I’ve been thinking about the mismatch between how revolutionary my “wiki view” seems to me and how completely insignificant it appears when I reread my description of it in my last post. When I reread, my take-away is: so I’ve started writing notes…in Tinderbox…”The Tool for Notes”…and… (yawn).
So I’m wondering: what is it about my work that makes writing and navigating notes with links seem so powerful?
The answer I think lies in the way I have been using “course content” to refer to two different things. On the one hand, it is my knowledge of a field, call it literature. On the other, it is all the lectures, activities and assignments I create for my students so that they can practice skills and demonstrate knowledge. The first of these is what I teach; the second, how I teach it.
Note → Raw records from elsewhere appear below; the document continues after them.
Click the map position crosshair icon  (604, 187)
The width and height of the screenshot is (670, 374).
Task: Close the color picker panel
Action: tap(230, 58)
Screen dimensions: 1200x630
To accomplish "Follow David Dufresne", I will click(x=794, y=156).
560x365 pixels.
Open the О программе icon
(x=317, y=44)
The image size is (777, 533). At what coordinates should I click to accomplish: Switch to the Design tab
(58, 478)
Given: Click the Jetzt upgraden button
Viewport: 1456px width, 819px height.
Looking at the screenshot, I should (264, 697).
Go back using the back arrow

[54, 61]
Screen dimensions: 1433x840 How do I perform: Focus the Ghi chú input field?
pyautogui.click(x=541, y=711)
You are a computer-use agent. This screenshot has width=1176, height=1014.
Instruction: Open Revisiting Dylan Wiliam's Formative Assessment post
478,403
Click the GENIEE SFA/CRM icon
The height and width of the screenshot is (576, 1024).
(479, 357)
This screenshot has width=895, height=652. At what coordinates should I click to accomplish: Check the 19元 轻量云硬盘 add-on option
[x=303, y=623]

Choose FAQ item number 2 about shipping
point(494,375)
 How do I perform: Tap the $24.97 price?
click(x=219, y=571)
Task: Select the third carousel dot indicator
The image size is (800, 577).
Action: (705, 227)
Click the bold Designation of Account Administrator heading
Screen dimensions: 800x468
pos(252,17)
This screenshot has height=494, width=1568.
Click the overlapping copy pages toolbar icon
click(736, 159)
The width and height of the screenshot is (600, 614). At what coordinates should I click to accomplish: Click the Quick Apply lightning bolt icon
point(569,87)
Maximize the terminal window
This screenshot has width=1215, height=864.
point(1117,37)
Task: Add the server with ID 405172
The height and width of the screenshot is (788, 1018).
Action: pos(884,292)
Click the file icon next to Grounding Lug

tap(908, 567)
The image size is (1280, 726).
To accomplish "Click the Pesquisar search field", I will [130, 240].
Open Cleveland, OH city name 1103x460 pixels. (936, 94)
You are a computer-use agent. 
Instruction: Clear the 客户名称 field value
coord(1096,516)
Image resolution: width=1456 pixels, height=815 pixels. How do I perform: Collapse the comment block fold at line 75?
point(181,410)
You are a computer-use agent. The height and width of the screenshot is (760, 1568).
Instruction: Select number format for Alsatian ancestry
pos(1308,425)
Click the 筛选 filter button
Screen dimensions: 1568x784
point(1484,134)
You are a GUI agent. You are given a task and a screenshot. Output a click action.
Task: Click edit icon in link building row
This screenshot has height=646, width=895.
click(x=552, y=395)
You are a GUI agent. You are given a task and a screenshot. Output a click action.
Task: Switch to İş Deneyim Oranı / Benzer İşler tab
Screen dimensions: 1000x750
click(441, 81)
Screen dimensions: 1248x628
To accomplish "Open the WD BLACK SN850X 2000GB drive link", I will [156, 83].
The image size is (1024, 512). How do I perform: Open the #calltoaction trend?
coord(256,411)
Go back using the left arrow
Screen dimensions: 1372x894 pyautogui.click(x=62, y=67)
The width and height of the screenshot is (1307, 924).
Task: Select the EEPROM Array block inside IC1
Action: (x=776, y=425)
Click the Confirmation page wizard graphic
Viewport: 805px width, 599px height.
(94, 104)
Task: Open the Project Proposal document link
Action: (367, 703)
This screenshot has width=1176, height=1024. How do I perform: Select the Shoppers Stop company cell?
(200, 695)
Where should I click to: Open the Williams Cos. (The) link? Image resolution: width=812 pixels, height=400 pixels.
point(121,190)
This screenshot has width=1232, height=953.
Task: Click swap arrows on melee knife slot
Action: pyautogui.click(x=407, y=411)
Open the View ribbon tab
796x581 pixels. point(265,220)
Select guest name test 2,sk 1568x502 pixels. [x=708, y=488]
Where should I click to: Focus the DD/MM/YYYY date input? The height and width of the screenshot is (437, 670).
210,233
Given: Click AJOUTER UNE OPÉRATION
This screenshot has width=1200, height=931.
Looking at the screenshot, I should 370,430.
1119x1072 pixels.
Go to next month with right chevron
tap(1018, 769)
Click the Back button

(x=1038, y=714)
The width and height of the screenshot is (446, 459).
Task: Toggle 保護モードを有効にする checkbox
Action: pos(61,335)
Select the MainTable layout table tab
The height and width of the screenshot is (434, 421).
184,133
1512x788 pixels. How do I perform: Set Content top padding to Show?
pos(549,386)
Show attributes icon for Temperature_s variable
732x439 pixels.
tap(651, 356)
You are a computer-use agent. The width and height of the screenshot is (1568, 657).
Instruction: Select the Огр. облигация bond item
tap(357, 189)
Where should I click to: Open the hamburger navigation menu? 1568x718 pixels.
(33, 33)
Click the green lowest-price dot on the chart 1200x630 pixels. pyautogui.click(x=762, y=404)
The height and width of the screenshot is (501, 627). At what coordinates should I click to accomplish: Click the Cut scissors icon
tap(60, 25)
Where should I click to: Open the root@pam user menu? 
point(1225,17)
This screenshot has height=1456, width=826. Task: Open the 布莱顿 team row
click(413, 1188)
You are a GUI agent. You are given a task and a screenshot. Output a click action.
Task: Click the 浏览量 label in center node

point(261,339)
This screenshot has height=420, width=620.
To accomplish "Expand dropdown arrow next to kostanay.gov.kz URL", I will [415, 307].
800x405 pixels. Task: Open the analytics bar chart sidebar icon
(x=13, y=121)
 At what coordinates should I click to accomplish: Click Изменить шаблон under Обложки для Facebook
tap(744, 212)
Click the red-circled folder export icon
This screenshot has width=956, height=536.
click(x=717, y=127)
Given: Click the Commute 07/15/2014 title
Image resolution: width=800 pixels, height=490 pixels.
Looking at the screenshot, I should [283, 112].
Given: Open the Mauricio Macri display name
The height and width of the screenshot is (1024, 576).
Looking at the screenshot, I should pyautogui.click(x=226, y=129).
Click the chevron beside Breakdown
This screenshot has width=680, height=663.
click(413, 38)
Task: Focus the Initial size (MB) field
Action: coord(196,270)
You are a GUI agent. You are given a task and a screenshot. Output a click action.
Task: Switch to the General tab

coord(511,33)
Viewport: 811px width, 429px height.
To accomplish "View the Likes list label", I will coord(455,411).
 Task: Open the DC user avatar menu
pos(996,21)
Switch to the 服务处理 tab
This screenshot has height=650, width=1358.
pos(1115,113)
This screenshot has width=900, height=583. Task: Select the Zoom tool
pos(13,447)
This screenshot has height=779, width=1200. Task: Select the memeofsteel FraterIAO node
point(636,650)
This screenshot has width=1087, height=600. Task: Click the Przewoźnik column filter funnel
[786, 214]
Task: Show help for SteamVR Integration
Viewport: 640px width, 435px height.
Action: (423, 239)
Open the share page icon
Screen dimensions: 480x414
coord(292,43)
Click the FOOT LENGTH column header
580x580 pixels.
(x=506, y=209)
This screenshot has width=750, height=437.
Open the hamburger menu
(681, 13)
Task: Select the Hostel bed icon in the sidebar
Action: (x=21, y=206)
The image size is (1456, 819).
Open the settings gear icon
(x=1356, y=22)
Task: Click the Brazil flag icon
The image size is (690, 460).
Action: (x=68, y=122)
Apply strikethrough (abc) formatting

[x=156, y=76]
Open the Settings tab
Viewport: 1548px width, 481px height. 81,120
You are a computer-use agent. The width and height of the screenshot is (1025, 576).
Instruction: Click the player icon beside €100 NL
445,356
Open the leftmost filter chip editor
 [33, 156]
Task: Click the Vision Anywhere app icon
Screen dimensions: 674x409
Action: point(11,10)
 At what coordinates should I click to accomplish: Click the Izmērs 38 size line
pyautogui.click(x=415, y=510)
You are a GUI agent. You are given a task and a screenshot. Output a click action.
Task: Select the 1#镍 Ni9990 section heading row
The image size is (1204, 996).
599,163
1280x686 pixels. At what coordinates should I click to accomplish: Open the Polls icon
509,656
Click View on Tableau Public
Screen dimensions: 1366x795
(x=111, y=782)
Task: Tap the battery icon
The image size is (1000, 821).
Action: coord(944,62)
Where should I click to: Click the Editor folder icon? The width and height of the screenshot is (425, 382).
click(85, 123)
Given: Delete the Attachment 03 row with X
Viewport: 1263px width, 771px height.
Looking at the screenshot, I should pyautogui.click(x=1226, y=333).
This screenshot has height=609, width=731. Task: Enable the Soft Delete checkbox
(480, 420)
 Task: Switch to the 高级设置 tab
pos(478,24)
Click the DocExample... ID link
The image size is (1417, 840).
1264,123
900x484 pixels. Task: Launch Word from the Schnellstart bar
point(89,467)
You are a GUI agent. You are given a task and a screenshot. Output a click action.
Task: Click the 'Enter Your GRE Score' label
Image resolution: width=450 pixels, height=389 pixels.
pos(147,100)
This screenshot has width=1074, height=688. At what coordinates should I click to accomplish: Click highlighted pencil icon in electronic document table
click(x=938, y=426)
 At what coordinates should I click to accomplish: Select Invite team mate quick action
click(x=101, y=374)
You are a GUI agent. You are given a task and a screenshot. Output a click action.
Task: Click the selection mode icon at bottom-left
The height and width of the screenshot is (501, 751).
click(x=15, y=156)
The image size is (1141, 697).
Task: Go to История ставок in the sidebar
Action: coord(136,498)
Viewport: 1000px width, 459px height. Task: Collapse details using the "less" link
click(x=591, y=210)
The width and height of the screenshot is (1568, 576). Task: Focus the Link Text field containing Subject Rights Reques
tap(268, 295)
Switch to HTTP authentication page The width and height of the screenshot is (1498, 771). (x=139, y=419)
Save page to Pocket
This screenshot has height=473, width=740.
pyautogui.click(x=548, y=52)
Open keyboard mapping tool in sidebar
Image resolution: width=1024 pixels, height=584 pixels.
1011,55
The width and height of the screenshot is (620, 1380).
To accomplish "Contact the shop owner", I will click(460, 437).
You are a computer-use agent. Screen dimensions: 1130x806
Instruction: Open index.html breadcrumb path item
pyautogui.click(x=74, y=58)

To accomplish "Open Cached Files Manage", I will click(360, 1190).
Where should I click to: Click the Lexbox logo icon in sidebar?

In order to organize how I teach, I need to sequence course lectures, activities, and assignments so that they fit within the time constraints of a single semester. I also need to manage and track my movement–and my students’ movement–through this sequence. My original template offers me the tools I need to do these things.
Sequence is less important when organizing what I teach. Literature is complex. It operates through language. It organizes itself aesthetically. It is a field of meaning and a history and an etc. When I organize what I teach, I create an interpretation of this complexity pitched at my students.
My “wiki view” creates a word-based system for organizing what I teach that is independent of the graphical representations of sequence that organize how I teach. It allows me to dive into and swim freely through a sea of words. And when I need a breath of sequential air, I know that I can come up to the surface and bob around in map or outline view.
This new freedom to develop what I teach in a way proper to my field is, I think, the revolution I’m feeling.